Graham Nicholls graham at rockcons.co.uk
Sun May 18 21:17:39 EDT 2003


Aahz wrote:

> In article <PRVxa.118$573.48 at news-binary.blueyonder.co.uk>,
> Graham Nicholls  <graham at rockcons.co.uk> wrote:
>>
>>Is there an equivalent of [ -f $filename ] to test for the existence of
>>filename in Python?  Things like this seem essential for a shell tool
>>language.
> 
> Sure:
> 
> os.path.isfile(filename)
Aha, thanks.  
> 
> But Alex will probably trundle by in a moment to tell you that in many
> cases, you don't want to do that.  Python's powerful exception handling
> system means that most of the time you just do:
> 
> try:
>     f = file(filename)
> except IOError:
>     <handle exception>
> 
I guess thats reasonably succinct.

> Thing is, no matter how much you test, there's always the possibility of
> a race condition that prevents you from opening a file.  I'll note that
> since you're mostly doing shell script equivalents, it's more likely
> that you'll want to do the tests (because you want to know whether
> something is a file or a directory).

I suppose so, unless you've some sort of temporary file creation function.
So, generally is it the "Python Way" to try things and handle the
exceptions, as in try... except, or to run os.path.isfile ? 
Are there good reasons for this?
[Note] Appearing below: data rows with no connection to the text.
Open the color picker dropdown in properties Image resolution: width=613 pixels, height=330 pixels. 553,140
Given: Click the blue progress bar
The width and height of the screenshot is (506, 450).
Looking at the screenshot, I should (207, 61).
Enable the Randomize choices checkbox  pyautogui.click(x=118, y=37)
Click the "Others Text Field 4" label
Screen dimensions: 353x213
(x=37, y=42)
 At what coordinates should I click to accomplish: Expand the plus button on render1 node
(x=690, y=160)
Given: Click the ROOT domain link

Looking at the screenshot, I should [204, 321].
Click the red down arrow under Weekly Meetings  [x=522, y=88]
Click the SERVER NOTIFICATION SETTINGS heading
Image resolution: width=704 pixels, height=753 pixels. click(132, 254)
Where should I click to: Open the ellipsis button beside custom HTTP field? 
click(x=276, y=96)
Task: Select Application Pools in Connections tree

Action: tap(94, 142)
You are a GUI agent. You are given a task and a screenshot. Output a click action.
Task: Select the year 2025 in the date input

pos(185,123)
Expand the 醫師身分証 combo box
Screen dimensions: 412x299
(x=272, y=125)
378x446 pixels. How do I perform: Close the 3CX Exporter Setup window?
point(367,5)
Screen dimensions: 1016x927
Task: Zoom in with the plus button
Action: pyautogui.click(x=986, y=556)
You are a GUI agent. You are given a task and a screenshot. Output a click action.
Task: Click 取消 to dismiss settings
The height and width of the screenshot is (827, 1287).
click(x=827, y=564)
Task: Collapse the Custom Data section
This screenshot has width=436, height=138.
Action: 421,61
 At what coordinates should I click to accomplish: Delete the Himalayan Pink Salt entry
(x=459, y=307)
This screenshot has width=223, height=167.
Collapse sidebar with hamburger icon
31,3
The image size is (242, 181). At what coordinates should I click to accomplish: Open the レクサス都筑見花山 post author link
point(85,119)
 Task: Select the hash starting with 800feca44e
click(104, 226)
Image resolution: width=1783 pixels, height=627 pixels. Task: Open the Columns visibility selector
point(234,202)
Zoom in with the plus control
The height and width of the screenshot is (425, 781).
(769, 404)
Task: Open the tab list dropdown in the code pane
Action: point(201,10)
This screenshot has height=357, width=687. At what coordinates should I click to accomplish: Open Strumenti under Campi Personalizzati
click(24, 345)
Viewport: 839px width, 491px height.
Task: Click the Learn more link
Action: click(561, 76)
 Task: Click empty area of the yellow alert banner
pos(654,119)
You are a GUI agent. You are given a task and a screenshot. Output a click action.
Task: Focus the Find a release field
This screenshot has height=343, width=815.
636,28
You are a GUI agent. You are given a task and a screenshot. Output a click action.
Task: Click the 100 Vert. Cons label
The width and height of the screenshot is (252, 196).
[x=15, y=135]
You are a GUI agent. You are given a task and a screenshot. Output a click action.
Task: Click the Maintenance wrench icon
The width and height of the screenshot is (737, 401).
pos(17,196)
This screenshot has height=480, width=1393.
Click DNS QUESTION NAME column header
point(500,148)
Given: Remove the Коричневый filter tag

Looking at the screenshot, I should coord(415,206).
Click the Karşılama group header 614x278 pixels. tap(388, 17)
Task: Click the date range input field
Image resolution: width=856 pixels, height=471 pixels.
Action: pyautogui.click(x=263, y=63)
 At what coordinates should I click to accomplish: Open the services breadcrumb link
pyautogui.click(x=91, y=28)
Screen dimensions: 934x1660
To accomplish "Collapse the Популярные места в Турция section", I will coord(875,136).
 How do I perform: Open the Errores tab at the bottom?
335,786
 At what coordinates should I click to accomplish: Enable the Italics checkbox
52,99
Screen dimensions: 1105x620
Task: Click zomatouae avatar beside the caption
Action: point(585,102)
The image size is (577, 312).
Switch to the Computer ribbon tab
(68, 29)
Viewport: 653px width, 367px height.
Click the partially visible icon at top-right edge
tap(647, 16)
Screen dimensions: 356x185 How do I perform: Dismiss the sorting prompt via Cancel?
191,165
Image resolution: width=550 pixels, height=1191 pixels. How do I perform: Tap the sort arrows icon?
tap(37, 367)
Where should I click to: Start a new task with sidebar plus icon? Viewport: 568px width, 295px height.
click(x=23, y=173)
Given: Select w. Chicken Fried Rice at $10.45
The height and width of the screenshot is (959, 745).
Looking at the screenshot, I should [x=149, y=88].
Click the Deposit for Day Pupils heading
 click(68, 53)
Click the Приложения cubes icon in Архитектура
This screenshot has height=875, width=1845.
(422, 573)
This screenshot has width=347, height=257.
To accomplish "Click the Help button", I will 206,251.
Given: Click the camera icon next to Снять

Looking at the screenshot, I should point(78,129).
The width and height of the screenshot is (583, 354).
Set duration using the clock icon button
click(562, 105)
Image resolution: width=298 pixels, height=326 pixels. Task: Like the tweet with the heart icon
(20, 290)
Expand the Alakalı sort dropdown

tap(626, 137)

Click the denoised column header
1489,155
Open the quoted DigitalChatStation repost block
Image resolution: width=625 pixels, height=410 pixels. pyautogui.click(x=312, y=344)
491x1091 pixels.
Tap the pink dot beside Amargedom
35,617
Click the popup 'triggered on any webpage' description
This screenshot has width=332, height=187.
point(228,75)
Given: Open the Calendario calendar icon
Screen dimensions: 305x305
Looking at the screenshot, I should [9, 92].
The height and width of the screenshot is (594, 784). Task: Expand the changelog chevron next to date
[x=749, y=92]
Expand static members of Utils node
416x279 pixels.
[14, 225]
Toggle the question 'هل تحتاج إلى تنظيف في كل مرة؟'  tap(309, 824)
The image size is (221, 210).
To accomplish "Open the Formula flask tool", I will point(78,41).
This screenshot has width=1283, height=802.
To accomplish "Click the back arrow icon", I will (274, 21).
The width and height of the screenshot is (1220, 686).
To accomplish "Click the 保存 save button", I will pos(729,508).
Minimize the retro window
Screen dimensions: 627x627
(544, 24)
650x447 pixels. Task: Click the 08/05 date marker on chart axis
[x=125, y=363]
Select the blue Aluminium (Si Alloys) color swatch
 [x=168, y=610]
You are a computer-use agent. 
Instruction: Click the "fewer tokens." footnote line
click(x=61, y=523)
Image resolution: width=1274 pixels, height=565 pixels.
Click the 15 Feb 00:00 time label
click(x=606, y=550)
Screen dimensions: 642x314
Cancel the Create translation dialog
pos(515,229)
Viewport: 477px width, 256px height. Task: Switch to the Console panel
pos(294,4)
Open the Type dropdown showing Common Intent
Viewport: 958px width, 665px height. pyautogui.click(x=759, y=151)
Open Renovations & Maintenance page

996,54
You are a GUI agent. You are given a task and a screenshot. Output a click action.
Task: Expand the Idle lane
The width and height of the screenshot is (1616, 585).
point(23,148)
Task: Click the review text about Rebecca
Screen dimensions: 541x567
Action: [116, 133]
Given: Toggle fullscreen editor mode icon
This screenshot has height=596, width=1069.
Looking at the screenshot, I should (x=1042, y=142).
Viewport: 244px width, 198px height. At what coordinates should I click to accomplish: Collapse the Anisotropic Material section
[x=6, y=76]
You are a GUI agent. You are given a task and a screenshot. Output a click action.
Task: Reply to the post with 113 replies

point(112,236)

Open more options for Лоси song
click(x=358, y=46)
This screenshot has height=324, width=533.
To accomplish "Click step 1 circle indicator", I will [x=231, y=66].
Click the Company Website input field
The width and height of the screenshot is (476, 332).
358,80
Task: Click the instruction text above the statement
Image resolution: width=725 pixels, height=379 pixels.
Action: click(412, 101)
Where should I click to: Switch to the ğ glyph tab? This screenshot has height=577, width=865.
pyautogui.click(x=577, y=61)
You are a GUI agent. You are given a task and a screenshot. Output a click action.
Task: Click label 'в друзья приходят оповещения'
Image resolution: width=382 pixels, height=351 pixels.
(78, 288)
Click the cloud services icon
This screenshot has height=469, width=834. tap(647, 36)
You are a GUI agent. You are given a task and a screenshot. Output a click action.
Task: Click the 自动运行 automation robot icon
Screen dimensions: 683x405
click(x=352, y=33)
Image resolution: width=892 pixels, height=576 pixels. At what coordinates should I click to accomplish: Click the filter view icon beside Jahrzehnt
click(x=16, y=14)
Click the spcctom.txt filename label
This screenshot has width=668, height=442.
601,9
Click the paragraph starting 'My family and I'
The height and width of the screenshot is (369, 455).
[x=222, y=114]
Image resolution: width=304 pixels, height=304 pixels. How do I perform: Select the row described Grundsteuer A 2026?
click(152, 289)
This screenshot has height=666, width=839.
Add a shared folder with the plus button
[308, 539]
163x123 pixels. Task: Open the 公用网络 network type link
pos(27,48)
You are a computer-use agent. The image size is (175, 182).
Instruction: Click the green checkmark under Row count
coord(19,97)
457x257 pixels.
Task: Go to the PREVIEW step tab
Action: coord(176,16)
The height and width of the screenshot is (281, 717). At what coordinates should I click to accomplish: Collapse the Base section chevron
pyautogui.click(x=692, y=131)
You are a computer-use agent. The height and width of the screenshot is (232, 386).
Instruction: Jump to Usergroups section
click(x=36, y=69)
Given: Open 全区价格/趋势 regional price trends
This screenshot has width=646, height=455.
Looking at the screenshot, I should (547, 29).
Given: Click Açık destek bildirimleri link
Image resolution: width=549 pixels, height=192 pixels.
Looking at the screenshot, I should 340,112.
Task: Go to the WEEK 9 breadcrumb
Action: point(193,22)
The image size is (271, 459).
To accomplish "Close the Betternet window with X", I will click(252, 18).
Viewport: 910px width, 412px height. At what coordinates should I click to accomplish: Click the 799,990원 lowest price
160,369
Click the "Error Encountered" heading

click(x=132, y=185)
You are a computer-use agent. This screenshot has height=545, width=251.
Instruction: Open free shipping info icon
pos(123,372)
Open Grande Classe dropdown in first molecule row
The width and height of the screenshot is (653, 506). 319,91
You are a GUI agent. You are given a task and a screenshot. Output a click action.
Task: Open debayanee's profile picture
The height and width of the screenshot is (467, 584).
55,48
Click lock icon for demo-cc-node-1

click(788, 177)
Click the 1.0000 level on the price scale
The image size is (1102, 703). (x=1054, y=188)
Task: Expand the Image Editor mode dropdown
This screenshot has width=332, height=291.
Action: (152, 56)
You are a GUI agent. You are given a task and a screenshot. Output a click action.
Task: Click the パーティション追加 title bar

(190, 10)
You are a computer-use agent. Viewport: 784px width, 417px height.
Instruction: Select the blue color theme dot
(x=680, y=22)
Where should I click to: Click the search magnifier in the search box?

I'm not a computer scientist, and I am
beginning to suspect that Python is a CS language.  Is that unfair?  (That
implies that being a CS language is a bad thing, which I'm not at all sure
of :-)
> 
> One of the great things about the Python docs is that once you know
> about os and os.path, you know where to look for information.

Tell me more, please - I'm confused by that statement.  Do you mean that I
should have run dir (IIRC) on the os module? 

BTW, my i=i+1 bug - how do you avoid these, or are they common?
-- 
Graham Nicholls
All round good guy.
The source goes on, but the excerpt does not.